*Selected passage:*
# Message boards!!!!!!!!!!!



## Chad (Apr 26, 2004)

Okay,
I think I have completed the message board trifecta for this area. Now I have this board, Tidalfish and VBSF. Am I missing any, what is the difference in a registered member and a supporter.
Chad (Knot Right)


----------



## jay b (Dec 1, 2002)

Chad, that's all the local ones I can think of. The difference between the 2 is $20.00 a year, join & support, it's a great board!!

Jay (Knot Crazy)


----------



## sand flea (Oct 24, 1999)

Chad, if you click the P&S Supporter link under any supporter's name, you'll see the list of added features. Basically, you get a lot more PM storage, a lot more photo gallery storage, the ability to upload your own custom icon, etc.


----------



## Chad (Apr 26, 2004)

Thanks.


----------



## Shooter (Nov 14, 2004)

*Set problem A:* Rewrite the records from the line containing "agent. This screenshot has height=819, width=1456." through the line containing "pos(203,349)", requests included, offsetting every coordinate in the answers by adding 66 to it.
The forum thread and the records are unrelated materials.

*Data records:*
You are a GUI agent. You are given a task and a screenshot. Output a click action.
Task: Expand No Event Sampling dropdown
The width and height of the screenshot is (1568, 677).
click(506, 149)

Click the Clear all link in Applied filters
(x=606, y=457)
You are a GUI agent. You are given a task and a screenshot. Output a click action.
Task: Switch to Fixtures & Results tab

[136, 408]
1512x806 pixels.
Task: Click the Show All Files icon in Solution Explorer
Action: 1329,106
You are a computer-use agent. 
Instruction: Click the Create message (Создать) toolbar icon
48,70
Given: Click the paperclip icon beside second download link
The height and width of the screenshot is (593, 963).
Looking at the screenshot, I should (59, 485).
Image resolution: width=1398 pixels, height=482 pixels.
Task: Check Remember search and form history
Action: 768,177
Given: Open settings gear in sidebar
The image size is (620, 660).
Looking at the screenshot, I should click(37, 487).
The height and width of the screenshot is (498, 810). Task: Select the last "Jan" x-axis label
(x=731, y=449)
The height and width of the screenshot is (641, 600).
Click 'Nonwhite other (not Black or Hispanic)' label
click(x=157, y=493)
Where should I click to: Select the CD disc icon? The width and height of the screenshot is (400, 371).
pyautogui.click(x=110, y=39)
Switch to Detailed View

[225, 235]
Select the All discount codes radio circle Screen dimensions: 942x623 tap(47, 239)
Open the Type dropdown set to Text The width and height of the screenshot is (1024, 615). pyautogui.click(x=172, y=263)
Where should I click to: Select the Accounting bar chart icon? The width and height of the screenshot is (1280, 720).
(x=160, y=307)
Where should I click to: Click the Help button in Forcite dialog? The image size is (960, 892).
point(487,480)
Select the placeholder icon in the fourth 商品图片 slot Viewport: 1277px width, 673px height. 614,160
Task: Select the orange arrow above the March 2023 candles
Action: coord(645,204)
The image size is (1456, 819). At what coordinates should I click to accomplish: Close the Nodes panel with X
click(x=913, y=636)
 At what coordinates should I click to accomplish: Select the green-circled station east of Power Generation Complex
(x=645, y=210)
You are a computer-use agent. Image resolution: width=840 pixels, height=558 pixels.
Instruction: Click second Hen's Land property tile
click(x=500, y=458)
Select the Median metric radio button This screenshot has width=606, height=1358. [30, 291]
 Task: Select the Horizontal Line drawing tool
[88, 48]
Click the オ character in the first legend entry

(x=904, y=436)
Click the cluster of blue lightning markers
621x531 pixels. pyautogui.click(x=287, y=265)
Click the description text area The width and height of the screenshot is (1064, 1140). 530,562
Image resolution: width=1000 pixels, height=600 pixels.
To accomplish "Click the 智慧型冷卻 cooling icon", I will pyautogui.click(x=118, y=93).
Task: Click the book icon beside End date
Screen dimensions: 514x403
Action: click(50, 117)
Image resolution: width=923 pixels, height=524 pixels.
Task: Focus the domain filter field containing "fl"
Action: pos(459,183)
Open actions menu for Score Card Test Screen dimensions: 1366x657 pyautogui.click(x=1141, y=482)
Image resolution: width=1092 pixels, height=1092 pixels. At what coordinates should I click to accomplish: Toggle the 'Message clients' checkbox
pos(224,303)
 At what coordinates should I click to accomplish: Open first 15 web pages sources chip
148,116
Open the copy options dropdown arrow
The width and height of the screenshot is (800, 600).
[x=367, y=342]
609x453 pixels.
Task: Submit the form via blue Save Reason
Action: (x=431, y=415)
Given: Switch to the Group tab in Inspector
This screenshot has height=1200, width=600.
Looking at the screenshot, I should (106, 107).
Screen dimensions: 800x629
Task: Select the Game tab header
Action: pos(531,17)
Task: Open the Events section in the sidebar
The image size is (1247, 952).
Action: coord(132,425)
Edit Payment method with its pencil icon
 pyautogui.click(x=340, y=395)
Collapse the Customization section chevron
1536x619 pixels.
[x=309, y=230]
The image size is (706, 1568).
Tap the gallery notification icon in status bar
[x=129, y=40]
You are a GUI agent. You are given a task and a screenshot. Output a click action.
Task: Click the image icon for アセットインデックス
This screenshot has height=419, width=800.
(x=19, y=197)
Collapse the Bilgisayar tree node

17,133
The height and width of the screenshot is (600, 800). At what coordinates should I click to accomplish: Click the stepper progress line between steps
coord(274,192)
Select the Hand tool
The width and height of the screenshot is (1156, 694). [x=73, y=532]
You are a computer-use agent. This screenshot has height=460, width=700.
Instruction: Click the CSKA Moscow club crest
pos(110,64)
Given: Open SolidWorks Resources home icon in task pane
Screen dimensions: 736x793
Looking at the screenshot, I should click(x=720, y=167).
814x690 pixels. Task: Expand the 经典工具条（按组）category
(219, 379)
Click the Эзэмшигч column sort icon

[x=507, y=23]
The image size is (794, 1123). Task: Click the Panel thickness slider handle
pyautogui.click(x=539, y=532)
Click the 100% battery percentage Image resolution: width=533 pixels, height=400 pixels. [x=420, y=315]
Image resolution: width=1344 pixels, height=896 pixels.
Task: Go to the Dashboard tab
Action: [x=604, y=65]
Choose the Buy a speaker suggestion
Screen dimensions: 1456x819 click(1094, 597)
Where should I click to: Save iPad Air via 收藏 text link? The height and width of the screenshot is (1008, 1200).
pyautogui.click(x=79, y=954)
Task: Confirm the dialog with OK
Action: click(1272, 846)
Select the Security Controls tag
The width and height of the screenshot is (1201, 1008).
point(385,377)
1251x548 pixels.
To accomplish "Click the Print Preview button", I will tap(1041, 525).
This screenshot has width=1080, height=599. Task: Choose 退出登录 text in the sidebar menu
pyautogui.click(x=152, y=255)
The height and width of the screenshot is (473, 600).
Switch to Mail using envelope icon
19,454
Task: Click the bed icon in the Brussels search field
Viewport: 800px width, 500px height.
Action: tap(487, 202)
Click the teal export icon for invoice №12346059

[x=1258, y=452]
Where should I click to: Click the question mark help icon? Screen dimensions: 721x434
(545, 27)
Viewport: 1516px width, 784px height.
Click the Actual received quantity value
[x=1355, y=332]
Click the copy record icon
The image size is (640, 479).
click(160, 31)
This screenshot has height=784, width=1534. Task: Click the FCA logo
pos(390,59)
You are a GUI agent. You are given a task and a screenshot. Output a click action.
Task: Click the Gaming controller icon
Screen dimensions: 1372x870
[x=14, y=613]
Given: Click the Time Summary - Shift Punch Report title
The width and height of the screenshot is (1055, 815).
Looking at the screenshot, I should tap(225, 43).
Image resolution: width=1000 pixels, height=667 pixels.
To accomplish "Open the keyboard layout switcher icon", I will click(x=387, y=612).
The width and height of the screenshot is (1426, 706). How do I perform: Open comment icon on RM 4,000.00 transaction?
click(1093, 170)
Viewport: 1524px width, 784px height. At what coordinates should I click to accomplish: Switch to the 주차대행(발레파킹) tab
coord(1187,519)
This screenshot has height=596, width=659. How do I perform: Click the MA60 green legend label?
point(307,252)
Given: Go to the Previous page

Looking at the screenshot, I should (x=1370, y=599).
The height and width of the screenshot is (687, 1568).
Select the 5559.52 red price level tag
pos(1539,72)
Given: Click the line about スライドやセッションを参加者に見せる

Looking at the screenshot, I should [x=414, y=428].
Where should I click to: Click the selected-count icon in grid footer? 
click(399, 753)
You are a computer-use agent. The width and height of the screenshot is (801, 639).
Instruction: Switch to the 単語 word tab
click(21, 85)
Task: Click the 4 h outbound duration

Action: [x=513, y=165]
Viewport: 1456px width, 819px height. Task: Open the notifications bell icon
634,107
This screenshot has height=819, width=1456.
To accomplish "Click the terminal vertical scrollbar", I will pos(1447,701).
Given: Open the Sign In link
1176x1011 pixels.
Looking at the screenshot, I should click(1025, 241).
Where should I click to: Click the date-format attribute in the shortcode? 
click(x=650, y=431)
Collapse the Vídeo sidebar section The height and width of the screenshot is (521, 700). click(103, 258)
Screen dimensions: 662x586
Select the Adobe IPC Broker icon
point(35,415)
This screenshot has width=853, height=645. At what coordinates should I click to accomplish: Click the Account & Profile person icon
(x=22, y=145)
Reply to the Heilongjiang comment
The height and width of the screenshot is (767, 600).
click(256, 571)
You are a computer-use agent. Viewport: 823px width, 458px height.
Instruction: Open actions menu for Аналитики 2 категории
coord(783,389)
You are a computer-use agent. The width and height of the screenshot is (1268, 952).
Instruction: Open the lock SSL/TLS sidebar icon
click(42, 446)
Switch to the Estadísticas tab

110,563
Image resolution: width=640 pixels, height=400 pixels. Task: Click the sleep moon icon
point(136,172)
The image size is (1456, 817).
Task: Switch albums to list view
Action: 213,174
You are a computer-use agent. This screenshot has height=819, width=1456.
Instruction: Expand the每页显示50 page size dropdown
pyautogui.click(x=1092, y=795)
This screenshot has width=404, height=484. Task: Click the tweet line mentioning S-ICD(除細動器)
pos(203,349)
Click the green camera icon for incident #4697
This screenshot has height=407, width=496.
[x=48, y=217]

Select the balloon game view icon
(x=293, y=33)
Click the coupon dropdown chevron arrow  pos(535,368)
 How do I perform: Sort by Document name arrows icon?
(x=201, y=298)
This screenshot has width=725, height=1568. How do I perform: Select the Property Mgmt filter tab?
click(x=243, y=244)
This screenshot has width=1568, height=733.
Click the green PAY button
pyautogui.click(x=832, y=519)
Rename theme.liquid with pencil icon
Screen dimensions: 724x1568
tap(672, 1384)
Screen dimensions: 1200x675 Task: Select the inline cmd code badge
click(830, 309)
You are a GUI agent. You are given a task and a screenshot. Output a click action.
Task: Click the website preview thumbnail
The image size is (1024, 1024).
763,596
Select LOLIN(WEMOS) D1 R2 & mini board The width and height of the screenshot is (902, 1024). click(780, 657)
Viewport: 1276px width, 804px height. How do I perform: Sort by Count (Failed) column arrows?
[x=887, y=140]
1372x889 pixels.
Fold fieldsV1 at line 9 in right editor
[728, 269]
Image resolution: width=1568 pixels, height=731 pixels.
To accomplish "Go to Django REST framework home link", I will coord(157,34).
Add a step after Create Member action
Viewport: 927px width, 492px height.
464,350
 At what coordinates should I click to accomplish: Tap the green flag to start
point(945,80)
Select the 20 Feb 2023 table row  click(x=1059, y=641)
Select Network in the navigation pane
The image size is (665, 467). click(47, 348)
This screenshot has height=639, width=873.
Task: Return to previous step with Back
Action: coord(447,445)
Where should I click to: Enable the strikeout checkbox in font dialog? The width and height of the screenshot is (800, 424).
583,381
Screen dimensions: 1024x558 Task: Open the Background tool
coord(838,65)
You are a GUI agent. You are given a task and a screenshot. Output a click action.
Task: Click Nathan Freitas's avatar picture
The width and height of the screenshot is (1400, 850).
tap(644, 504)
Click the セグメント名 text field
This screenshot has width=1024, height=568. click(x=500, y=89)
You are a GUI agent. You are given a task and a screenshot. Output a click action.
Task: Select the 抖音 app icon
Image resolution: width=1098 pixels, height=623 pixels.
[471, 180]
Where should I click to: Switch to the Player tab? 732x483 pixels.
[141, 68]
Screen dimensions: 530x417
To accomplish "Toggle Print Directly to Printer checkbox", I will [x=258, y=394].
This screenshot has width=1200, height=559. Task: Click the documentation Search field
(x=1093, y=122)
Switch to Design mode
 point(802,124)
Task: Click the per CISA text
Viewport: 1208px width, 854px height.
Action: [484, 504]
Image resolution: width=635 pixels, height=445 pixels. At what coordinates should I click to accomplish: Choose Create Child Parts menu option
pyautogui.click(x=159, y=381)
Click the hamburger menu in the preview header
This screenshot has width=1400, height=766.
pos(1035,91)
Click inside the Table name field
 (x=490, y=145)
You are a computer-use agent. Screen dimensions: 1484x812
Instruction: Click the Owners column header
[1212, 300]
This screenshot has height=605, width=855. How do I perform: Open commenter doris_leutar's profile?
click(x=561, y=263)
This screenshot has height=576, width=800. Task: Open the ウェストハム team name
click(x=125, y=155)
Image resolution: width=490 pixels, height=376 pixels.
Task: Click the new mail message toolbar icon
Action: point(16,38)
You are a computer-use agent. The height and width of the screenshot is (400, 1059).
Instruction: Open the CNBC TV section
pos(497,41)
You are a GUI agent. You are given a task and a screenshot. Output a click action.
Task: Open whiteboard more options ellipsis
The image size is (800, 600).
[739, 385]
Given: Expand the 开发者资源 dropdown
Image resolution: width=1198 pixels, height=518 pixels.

*Set problem B:* Write what comes next in the forum thread about local message boards, picking up right after its last line.

*Expected answer A:*
You are a computer-use agent. This screenshot has height=819, width=1456.
Instruction: Expand the每页显示50 page size dropdown
pyautogui.click(x=1158, y=861)
This screenshot has width=404, height=484. Task: Click the tweet line mentioning S-ICD(除細動器)
pos(269,415)

*Expected answer B:*
Chad, what it doesnt tell ya is it helps support one of the most information packed boards on the internet anywhere. Just look threw the board and see all of the questions asked and the great help given by some of the best fishing folks around water. I looked at it this way I spent more on bait and didnt come home with nutten and on this board I learn something new everyday and I am an ol phart.


----------



## reelrebel18 (Oct 13, 2004)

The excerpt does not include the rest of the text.